Once we connect the BatPower PD6's AC Adapter with the Nubia Z17 through both the BatPower round to rectangle connector adapter and BatPower USB Type-C Adapter, the BatPower adapter repeatedly claims to support 5 different USB Power Delivery power profiles: 15 watts (5 volts @ 3 amps), 27 watts (9 volts @ 3 amps), 36 watts (12 volts @ 3 amps), 45 watts (15 volts @ 3 amps) and 60 watts (20 volts @ 3 amps) over the USB Type-C connector. Since only up to 60W is being offered, it doesn't comply with the 90W output advertised on the adapter's casing.
The Nubia Z17 can be seen to request an initial 15 watts (5 volts @ 3 amps) of charging from the BatPower adapter which it accepts.
The Nubia Z17 later requests and establishes 27 watts (9 volts @ 3 amps) power contract with the BatPower adapter allowing the phone to charge much faster.
We can also see that the Nubia Z17 starts charging from 11% battery at around 10 watts (5 volts @ 2 amps) in the first 40 seconds. After that the phone finally draws 15 watts (5 volts @ 3 amps) from the BatPower adapter.

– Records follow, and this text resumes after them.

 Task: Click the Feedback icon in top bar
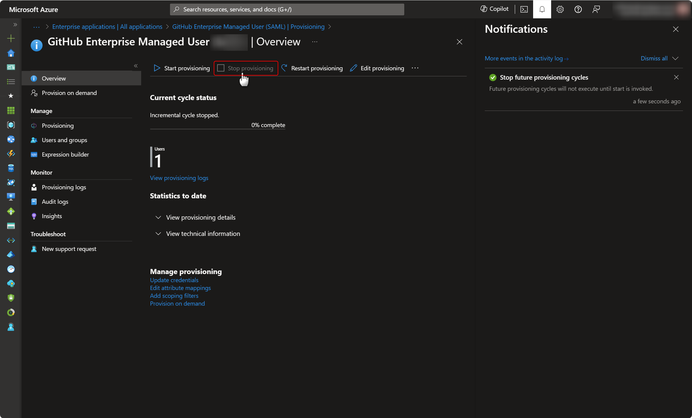596,9
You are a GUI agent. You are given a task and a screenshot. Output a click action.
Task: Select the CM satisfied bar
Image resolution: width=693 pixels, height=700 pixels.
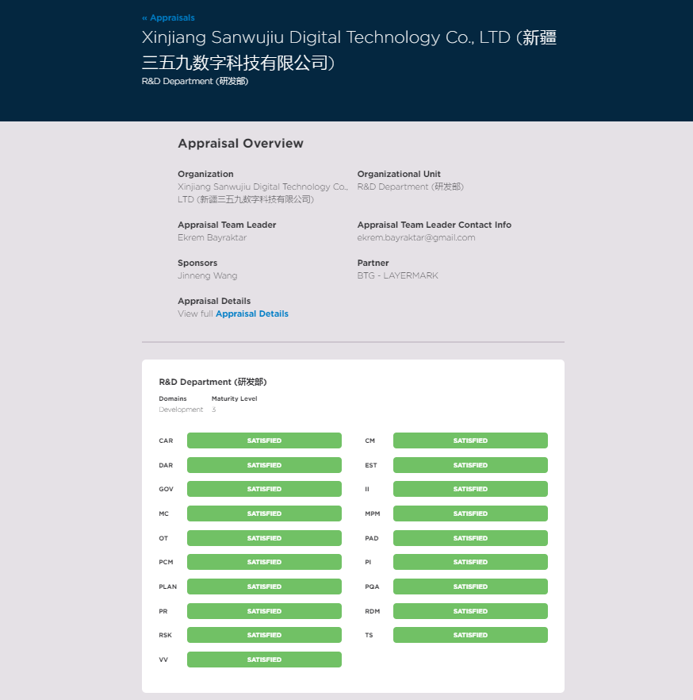pyautogui.click(x=470, y=440)
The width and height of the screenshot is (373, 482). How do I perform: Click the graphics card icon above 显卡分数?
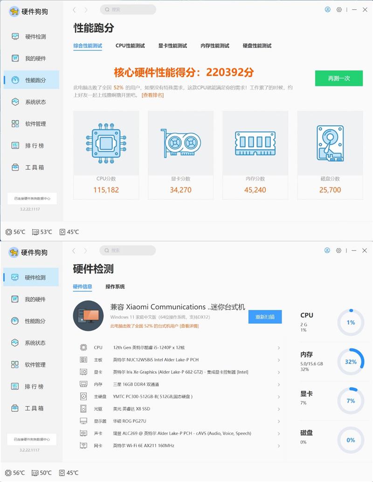(x=180, y=142)
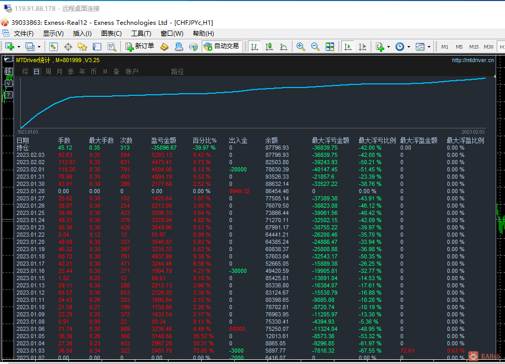Select the M30 timeframe
The height and width of the screenshot is (364, 505).
pyautogui.click(x=488, y=47)
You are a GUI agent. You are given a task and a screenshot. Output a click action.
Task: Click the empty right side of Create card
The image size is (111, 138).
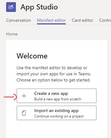tap(89, 96)
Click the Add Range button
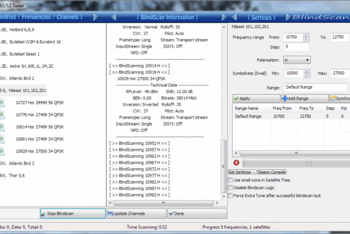Viewport: 350px width, 234px height. point(305,99)
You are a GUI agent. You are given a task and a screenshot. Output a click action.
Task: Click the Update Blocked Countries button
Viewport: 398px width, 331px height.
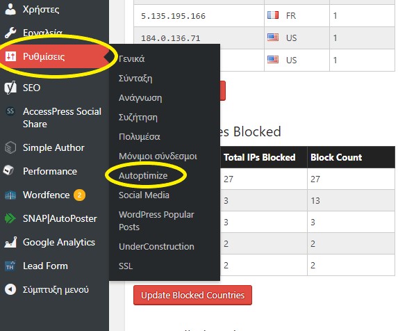[192, 295]
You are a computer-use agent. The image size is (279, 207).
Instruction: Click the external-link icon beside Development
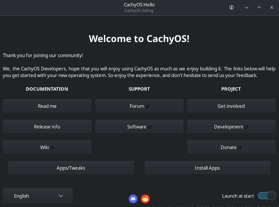tap(247, 127)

Reaching 60 seconds, the voltage level goes up to 9 volts but the phone only pulls about 1.2 amps current from the charger. The phone then eventually charges at around 15.9 watts (12.2 volts @ 1.3 amps). While we didn't observe the phone get close to 27W or even 36W of charging which was established in the USB Power Delivery negotiations, the BatPower PD6's AC Adapter is able to charge the Nubia Z17 at just slightly lower power compared to using the phone's own Qualcomm Quick Charge charger.